__Task item__. Of the entries below, copy only those lines that contain the word "checkbox".

** Provided data follows **

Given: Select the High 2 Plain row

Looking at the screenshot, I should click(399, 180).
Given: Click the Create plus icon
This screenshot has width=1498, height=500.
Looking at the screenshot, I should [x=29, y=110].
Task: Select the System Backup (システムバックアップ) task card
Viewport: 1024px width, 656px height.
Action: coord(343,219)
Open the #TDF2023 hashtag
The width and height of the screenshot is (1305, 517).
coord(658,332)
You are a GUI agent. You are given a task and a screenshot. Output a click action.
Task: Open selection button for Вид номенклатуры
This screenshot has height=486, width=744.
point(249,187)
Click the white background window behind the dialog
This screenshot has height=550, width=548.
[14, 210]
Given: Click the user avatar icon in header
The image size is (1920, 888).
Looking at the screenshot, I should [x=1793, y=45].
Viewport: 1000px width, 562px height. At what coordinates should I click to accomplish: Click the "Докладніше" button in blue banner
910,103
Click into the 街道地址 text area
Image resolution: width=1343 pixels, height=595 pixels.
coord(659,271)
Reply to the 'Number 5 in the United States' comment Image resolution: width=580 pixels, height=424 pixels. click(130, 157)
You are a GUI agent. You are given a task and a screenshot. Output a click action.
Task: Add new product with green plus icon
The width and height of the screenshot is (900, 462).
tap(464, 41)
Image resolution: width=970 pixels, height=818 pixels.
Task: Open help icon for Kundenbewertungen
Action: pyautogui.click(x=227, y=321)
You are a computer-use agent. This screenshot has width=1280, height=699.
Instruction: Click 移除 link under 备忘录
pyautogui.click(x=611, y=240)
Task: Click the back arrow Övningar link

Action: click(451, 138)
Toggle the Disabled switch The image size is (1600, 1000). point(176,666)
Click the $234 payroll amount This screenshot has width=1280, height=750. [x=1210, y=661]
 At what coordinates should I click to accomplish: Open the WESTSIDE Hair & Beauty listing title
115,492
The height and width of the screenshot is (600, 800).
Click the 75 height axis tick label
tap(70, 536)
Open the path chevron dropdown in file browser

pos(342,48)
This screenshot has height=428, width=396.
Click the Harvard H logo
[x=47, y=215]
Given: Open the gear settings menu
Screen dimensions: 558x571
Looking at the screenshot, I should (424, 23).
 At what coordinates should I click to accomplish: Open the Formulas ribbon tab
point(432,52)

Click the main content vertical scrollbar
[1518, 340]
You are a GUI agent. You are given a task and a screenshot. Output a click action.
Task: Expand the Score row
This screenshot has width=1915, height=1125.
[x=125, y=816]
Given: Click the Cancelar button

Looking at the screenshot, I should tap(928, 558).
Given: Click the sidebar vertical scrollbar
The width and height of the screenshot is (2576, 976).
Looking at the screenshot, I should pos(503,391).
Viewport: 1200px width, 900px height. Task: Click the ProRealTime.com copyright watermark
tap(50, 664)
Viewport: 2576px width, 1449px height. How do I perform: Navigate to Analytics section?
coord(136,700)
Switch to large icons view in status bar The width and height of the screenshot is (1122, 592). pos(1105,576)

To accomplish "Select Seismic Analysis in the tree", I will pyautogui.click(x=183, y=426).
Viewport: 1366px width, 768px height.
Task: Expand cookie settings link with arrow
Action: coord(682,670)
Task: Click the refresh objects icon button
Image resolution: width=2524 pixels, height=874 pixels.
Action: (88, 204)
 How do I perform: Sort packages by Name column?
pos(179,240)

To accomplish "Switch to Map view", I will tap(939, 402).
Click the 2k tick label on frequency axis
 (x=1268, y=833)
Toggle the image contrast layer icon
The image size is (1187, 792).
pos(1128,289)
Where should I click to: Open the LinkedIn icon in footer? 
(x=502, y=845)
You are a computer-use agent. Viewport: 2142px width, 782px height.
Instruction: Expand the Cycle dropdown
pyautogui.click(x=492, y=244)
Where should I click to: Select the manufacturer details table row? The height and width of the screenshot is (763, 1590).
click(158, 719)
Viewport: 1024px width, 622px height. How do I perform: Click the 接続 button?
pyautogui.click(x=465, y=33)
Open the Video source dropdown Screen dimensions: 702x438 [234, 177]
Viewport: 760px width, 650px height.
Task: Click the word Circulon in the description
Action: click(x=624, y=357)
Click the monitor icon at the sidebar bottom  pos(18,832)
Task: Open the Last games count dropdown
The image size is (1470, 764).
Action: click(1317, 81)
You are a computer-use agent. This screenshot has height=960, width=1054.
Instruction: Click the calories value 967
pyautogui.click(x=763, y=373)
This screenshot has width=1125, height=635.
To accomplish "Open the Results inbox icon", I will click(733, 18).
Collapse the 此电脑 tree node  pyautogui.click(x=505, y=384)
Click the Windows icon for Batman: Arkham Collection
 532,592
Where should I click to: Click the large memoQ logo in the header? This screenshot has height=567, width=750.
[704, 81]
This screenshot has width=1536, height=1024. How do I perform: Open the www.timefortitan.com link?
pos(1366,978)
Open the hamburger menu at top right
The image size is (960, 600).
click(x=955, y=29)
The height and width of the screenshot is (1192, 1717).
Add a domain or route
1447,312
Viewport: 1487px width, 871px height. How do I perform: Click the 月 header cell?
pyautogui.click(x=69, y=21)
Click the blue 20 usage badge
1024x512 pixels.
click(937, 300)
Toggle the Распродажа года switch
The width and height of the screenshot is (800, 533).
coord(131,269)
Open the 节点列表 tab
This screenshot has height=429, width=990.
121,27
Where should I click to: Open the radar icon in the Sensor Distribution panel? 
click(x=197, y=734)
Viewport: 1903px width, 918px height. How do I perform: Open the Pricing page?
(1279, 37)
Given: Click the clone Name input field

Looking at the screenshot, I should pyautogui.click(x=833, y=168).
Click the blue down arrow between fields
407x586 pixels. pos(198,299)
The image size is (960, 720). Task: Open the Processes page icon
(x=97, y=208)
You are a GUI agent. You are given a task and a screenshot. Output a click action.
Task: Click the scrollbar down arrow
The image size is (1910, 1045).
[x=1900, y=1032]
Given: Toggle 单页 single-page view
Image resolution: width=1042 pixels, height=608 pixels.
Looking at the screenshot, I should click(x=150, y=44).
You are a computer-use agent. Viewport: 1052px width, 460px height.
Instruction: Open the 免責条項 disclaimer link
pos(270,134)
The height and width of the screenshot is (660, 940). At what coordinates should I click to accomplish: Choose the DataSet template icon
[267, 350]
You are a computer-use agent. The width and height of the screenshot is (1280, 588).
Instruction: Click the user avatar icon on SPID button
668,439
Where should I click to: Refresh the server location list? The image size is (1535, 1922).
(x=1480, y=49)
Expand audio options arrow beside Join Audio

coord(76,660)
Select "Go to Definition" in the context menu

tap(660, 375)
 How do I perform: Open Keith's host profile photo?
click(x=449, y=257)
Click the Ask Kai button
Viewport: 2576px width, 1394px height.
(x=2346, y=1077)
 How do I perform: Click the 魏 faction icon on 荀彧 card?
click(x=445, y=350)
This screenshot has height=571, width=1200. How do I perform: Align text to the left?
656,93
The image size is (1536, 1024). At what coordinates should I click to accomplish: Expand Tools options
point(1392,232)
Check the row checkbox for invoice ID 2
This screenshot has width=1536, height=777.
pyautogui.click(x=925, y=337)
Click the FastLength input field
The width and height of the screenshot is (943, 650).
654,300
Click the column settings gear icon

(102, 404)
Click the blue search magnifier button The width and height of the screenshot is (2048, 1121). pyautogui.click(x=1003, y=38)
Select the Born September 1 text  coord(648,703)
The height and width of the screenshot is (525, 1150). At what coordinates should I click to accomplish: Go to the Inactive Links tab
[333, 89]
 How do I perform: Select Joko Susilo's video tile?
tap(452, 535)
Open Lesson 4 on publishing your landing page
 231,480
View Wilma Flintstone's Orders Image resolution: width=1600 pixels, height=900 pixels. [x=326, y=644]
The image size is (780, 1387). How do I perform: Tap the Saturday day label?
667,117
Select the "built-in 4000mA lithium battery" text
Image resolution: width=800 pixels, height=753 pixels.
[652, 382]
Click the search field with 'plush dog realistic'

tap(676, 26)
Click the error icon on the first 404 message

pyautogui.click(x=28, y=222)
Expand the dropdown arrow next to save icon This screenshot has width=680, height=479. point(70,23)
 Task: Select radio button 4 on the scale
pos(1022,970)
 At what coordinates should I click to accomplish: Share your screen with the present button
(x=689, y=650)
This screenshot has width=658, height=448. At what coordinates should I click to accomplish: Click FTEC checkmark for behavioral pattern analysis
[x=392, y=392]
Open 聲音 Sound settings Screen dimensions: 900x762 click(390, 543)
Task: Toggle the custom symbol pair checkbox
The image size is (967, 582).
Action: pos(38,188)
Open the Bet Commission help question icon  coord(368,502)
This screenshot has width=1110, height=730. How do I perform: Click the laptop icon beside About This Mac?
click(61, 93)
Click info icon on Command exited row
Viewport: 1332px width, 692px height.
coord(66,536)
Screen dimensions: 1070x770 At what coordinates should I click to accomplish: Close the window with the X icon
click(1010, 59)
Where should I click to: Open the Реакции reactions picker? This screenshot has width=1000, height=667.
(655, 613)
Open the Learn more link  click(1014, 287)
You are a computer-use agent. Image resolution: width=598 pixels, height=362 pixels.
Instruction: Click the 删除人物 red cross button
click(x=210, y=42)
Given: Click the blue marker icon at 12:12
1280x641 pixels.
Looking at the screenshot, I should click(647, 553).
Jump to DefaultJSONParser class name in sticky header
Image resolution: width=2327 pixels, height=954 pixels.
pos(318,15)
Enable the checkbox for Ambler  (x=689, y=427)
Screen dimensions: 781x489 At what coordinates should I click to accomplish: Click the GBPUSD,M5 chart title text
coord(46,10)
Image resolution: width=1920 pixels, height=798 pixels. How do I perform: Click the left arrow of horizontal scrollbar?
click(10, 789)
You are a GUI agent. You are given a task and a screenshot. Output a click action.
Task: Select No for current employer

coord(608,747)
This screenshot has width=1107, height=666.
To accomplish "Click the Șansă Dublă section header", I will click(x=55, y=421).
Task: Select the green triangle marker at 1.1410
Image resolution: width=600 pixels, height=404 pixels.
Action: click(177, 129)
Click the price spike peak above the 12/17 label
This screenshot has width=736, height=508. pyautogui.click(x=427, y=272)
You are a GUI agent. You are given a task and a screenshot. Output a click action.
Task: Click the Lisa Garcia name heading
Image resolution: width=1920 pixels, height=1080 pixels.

** End of Provided data **

__Exercise answer__.
Check the row checkbox for invoice ID 2
Task: Toggle the custom symbol pair checkbox
Enable the checkbox for Ambler  (x=689, y=427)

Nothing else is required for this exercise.